> Records for this task

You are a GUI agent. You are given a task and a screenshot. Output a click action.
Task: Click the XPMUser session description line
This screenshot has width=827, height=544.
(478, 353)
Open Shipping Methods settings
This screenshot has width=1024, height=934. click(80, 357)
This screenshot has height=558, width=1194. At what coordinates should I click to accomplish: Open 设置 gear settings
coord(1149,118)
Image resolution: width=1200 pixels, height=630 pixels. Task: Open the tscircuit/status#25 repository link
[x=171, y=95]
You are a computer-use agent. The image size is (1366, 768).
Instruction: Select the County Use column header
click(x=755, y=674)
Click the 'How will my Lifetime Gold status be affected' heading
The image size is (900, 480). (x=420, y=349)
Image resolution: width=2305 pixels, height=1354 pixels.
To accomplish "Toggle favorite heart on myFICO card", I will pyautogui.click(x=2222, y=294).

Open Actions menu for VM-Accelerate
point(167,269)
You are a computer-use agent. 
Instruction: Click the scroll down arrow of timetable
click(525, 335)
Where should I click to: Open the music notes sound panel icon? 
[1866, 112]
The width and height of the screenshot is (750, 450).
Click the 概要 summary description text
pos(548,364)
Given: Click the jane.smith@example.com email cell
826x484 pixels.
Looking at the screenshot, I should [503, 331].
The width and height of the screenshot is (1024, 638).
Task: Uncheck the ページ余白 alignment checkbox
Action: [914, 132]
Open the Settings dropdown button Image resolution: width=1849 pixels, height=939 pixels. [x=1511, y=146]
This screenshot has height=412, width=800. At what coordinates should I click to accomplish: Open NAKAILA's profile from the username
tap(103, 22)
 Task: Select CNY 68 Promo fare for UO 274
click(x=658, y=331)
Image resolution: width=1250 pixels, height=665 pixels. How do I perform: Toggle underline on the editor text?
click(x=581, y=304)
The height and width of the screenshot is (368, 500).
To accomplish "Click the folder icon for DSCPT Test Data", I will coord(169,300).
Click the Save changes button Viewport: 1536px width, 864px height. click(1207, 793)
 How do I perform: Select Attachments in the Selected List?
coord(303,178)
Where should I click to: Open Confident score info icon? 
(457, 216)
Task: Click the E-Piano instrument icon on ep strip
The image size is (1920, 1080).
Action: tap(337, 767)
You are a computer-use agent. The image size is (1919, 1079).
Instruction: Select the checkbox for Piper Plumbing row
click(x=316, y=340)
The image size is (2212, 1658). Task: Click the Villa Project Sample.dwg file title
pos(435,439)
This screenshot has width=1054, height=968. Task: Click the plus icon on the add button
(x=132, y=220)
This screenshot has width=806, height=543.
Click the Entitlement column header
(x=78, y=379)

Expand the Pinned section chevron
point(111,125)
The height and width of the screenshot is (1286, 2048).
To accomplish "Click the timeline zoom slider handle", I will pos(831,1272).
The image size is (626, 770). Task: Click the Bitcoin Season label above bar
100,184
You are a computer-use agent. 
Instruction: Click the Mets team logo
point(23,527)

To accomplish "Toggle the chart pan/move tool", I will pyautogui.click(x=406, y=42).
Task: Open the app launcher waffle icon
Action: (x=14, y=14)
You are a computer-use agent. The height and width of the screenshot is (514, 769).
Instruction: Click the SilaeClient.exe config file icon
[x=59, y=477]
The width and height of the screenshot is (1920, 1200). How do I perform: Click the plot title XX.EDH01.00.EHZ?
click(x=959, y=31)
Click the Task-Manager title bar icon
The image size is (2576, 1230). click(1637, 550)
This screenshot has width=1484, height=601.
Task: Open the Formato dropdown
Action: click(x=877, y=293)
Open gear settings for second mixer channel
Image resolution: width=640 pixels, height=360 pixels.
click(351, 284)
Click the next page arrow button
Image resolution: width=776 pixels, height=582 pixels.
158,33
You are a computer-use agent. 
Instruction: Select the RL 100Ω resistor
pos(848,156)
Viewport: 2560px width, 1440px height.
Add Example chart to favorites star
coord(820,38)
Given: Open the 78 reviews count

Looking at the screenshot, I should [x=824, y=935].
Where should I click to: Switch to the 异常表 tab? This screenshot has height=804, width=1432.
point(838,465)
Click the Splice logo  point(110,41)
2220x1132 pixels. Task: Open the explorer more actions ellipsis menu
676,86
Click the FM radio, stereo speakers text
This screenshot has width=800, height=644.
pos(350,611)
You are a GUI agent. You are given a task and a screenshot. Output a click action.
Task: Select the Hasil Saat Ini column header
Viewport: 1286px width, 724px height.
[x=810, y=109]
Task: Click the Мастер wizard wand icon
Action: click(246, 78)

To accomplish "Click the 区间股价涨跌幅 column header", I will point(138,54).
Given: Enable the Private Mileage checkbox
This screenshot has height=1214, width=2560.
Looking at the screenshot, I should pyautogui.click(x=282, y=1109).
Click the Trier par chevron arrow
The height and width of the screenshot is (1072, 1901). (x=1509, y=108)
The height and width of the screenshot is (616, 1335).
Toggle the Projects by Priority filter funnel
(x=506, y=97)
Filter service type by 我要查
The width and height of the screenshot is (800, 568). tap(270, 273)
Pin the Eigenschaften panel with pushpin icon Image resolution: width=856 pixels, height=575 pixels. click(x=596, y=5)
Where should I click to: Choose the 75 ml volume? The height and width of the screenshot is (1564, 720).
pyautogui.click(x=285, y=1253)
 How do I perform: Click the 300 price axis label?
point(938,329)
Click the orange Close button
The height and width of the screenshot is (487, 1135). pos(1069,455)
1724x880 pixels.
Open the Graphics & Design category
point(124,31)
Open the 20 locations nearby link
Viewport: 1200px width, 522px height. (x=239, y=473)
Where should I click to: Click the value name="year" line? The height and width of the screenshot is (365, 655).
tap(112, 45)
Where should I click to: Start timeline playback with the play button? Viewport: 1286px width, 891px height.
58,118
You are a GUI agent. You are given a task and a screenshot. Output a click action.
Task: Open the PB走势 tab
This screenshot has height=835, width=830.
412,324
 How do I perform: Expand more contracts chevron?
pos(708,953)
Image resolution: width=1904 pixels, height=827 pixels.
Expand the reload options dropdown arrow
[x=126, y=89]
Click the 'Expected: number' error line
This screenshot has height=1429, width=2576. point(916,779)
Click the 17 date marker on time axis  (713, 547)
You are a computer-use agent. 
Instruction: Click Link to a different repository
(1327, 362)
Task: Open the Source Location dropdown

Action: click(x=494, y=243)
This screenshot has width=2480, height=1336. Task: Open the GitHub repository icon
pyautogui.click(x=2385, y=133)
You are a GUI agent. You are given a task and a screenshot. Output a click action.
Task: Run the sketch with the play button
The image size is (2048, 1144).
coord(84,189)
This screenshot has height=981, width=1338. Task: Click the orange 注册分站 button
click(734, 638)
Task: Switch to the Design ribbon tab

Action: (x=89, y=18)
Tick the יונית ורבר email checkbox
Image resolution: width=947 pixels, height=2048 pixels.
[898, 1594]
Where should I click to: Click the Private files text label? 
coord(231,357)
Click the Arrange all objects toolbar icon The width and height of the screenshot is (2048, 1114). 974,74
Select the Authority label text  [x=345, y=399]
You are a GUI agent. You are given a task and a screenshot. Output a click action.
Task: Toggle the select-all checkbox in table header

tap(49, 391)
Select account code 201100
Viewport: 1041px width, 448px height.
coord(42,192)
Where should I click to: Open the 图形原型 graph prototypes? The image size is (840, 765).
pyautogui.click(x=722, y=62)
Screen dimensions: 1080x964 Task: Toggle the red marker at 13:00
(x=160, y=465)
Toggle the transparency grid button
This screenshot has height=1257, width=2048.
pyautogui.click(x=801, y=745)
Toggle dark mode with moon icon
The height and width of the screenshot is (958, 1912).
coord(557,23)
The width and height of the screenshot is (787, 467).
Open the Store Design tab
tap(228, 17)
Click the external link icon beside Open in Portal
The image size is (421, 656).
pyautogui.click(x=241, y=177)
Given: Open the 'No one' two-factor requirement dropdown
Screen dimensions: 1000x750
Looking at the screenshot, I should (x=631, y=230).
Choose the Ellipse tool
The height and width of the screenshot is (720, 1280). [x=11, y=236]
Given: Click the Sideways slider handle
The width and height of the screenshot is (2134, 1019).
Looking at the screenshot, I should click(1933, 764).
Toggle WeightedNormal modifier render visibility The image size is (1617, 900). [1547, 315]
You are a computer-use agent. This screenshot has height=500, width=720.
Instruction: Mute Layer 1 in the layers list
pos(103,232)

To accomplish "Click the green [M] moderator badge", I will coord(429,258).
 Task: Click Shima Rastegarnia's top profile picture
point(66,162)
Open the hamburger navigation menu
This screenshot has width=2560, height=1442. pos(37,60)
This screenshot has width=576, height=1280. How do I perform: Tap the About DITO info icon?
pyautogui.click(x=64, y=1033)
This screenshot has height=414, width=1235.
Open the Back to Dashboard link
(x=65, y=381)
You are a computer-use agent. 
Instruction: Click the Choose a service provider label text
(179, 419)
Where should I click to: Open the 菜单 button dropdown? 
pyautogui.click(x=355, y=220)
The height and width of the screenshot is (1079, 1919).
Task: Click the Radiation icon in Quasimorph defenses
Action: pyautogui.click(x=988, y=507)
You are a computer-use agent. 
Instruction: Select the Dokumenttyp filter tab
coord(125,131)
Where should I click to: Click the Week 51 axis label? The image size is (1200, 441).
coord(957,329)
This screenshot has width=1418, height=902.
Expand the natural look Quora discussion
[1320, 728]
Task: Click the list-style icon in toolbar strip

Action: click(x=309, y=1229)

> What you will do
Reproduce the lines, starting with the line containing "Where should I click to: Start" and going on through the line containing "coord(231,357)". Substitute "play icon" for "play button" and change nothing else.

> Result
Where should I click to: Start timeline playback with the play icon? Viewport: 1286px width, 891px height.
58,118
You are a GUI agent. You are given a task and a screenshot. Output a click action.
Task: Open the PB走势 tab
This screenshot has height=835, width=830.
412,324
 How do I perform: Expand more contracts chevron?
pos(708,953)
Image resolution: width=1904 pixels, height=827 pixels.
Expand the reload options dropdown arrow
[x=126, y=89]
Click the 'Expected: number' error line
This screenshot has height=1429, width=2576. point(916,779)
Click the 17 date marker on time axis  (713, 547)
You are a computer-use agent. 
Instruction: Click Link to a different repository
(1327, 362)
Task: Open the Source Location dropdown

Action: click(x=494, y=243)
This screenshot has width=2480, height=1336. Task: Open the GitHub repository icon
pyautogui.click(x=2385, y=133)
You are a GUI agent. You are given a task and a screenshot. Output a click action.
Task: Run the sketch with the play icon
The image size is (2048, 1144).
coord(84,189)
This screenshot has height=981, width=1338. Task: Click the orange 注册分站 button
click(734, 638)
Task: Switch to the Design ribbon tab

Action: (x=89, y=18)
Tick the יונית ורבר email checkbox
Image resolution: width=947 pixels, height=2048 pixels.
[898, 1594]
Where should I click to: Click the Private files text label? 
coord(231,357)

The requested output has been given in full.